■ AIM ■
Quote word for word the lines of the records below, beginning with the line that contains "This screenshot has height=235, width=284." and continuing through the line that contains "coord(110,133)".

Text and item location entries

────────────────────────────────────────

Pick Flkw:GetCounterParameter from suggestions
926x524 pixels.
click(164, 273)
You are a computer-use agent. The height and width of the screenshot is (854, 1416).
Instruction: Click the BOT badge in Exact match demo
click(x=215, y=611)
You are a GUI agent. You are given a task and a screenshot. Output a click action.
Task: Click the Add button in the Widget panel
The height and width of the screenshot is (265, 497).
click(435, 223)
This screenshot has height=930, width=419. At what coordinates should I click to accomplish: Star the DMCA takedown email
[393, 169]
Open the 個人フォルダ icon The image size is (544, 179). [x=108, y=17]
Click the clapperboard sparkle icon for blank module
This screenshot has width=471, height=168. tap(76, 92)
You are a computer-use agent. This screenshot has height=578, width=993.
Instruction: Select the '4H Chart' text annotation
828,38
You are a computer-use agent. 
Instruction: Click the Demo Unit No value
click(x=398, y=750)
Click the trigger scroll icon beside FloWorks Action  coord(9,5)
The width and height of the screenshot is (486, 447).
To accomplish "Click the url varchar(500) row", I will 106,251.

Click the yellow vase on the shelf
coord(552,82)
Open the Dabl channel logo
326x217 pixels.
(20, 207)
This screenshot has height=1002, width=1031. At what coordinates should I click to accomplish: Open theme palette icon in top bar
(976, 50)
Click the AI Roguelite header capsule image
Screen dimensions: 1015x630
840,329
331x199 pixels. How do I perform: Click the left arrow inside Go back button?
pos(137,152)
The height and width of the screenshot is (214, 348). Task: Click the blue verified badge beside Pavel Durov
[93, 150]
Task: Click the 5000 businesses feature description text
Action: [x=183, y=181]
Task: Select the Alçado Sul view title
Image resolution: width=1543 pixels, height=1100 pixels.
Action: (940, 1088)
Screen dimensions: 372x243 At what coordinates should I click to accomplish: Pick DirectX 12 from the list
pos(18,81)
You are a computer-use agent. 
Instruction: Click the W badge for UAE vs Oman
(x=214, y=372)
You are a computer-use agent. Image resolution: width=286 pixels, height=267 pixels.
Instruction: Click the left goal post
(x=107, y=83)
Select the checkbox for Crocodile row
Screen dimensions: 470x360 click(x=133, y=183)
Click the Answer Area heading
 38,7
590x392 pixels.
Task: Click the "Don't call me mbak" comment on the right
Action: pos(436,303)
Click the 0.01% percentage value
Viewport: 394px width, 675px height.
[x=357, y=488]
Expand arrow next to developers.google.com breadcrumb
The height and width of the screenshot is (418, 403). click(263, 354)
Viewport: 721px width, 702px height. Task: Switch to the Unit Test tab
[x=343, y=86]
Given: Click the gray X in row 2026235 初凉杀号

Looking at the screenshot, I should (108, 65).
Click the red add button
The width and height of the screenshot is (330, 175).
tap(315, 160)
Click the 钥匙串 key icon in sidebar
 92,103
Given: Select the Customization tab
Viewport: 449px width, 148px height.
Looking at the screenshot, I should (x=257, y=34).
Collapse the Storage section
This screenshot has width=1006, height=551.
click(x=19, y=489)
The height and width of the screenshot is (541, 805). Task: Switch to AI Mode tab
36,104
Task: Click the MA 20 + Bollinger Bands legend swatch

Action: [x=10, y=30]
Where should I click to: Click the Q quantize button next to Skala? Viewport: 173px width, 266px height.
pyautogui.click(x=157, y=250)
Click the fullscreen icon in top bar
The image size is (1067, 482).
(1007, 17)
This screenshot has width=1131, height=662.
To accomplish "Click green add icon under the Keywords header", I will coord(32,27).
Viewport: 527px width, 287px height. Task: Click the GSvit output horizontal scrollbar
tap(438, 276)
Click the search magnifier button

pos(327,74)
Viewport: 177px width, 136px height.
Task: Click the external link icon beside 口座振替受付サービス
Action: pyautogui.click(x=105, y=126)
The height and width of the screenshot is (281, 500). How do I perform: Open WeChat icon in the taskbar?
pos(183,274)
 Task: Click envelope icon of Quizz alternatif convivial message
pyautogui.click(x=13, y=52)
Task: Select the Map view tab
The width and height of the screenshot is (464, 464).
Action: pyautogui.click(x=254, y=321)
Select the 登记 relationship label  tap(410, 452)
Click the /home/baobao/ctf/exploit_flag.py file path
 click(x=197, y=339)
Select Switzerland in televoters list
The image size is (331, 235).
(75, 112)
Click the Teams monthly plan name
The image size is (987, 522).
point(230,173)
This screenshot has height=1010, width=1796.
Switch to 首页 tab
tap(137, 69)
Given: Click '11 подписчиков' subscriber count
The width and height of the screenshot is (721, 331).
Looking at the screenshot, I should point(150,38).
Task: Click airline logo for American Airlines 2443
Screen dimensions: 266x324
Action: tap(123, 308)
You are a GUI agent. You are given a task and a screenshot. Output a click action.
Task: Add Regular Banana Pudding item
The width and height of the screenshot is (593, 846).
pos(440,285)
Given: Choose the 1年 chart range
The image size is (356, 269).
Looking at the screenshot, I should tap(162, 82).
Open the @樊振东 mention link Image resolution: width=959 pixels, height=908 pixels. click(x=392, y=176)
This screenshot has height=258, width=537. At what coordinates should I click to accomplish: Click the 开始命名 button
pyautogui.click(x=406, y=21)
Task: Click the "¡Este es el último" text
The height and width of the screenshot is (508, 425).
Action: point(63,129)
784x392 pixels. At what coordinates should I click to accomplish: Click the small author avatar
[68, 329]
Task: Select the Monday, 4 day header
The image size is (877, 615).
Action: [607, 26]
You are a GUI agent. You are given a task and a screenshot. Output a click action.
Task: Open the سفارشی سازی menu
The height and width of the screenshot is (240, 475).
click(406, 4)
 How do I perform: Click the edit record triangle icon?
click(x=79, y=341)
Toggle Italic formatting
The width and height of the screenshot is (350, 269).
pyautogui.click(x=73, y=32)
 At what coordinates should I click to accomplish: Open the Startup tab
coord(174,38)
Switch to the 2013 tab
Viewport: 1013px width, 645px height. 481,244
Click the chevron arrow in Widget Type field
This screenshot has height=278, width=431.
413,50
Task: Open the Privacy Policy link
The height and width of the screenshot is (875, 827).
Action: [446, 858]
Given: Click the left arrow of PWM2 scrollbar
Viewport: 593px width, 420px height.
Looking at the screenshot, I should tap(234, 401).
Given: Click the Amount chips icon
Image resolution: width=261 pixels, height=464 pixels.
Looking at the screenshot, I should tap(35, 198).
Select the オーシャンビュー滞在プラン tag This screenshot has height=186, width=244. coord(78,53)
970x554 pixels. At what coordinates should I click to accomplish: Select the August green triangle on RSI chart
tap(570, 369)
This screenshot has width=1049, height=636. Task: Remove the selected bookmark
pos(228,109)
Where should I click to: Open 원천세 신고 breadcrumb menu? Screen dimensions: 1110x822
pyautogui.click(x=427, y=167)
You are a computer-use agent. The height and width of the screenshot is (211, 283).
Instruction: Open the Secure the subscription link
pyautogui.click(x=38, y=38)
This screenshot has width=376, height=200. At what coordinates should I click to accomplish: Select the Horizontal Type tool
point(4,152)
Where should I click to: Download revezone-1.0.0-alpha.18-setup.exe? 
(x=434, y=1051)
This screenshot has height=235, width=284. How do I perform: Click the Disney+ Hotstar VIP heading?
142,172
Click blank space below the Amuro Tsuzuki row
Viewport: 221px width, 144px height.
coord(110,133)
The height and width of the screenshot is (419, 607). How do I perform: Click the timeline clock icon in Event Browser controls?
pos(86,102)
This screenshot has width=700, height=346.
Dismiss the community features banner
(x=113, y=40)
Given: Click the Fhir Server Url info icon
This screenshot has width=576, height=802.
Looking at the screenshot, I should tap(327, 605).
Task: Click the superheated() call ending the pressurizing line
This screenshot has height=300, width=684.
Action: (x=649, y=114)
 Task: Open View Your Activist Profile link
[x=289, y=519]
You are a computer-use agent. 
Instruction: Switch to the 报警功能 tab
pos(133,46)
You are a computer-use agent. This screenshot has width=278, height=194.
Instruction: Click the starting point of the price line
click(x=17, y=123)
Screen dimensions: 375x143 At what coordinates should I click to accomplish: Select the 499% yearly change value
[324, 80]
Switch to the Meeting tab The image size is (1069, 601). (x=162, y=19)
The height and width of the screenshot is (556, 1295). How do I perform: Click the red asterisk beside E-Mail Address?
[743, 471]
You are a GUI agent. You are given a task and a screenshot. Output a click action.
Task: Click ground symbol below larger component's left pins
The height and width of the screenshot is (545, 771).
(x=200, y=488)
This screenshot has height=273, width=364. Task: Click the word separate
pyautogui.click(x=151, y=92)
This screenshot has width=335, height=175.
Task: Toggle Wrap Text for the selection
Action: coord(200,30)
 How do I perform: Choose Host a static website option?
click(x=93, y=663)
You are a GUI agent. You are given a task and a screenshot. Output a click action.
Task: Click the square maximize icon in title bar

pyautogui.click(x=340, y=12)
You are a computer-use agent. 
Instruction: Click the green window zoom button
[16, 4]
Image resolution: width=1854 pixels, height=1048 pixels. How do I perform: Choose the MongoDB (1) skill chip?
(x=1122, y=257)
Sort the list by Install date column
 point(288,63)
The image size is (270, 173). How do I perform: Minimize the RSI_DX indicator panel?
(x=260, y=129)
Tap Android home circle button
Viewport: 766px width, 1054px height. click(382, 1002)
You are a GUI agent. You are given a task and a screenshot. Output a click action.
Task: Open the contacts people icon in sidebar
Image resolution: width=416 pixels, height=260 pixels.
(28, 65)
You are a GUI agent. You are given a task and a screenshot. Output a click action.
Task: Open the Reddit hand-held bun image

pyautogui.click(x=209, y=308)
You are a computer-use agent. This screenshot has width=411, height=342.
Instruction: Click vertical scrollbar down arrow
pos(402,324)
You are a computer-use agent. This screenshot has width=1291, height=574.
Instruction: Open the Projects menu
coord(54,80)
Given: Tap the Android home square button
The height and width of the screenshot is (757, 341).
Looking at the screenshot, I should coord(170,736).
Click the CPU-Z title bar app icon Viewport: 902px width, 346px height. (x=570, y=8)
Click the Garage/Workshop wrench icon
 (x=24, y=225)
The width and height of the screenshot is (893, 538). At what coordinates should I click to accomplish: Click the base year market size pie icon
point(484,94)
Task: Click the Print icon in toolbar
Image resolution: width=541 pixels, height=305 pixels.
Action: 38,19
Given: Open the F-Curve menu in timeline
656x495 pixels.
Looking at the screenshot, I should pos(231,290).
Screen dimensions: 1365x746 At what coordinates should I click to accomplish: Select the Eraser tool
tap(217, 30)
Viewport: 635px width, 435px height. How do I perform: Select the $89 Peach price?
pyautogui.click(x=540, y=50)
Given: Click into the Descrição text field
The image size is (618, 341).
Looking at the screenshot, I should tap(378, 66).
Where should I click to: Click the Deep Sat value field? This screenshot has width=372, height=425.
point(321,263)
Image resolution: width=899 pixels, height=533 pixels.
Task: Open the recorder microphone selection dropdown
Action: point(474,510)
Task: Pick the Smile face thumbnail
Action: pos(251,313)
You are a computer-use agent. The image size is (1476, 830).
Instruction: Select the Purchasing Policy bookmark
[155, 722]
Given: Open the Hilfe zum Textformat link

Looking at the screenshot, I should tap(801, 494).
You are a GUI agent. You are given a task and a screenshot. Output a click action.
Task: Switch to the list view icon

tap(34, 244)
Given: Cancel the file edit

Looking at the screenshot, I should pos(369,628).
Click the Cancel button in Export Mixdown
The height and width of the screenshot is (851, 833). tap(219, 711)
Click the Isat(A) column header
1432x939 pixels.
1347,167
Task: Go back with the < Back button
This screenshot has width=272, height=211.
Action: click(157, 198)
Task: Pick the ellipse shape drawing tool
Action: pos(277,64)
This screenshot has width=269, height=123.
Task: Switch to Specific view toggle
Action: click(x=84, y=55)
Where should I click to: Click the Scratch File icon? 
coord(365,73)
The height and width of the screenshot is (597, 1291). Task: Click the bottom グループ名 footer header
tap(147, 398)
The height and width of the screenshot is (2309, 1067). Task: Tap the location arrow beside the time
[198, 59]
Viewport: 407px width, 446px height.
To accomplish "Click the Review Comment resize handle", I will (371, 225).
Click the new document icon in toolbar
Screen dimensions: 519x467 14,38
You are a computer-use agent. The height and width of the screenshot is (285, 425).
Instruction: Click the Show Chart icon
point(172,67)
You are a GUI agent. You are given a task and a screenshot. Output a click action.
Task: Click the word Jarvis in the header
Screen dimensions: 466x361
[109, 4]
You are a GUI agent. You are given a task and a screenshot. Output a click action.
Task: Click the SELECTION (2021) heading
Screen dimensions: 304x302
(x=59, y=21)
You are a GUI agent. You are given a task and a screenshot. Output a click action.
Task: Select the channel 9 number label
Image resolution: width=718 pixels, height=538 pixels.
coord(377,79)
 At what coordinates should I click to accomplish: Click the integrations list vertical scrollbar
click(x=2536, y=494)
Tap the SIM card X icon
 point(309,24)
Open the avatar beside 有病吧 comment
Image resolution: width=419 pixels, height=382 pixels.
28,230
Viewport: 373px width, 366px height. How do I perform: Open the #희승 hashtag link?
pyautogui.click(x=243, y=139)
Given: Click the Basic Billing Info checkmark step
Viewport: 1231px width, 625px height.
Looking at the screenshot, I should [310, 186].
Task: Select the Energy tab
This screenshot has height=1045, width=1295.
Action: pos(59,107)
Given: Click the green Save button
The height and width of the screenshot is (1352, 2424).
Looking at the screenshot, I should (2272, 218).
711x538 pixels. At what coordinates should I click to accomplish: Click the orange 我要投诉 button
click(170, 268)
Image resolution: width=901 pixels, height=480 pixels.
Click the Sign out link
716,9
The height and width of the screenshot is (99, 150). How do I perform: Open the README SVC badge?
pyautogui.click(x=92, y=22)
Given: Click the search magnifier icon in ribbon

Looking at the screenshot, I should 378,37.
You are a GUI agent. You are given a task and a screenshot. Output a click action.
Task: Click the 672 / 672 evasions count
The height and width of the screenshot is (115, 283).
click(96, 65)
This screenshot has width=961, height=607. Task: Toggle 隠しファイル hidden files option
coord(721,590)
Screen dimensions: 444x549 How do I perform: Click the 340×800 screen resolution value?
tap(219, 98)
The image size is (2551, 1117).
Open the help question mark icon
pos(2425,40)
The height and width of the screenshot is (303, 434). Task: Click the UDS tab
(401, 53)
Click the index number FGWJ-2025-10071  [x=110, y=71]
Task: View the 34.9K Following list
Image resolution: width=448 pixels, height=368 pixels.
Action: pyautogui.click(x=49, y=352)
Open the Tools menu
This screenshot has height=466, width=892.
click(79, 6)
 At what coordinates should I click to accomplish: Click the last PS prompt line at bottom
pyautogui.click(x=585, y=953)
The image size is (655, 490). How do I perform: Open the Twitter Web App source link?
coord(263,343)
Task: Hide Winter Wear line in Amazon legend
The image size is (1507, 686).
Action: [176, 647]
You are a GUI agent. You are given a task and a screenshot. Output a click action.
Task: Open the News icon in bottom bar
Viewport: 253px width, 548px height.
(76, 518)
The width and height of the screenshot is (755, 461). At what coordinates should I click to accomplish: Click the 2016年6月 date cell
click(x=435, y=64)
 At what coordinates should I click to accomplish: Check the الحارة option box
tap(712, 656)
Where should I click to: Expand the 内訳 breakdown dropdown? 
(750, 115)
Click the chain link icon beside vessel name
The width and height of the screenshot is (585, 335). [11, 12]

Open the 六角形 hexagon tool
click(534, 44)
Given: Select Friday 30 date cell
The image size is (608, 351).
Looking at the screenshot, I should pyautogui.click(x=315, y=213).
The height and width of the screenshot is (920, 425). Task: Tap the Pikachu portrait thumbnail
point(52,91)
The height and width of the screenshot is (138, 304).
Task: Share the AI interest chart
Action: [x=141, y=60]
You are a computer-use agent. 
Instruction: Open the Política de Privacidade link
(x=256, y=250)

────────────────────────────────────────

■ TASK RESPONSE ■
This screenshot has height=235, width=284. How do I perform: Click the Disney+ Hotstar VIP heading?
142,172
Click blank space below the Amuro Tsuzuki row
Viewport: 221px width, 144px height.
coord(110,133)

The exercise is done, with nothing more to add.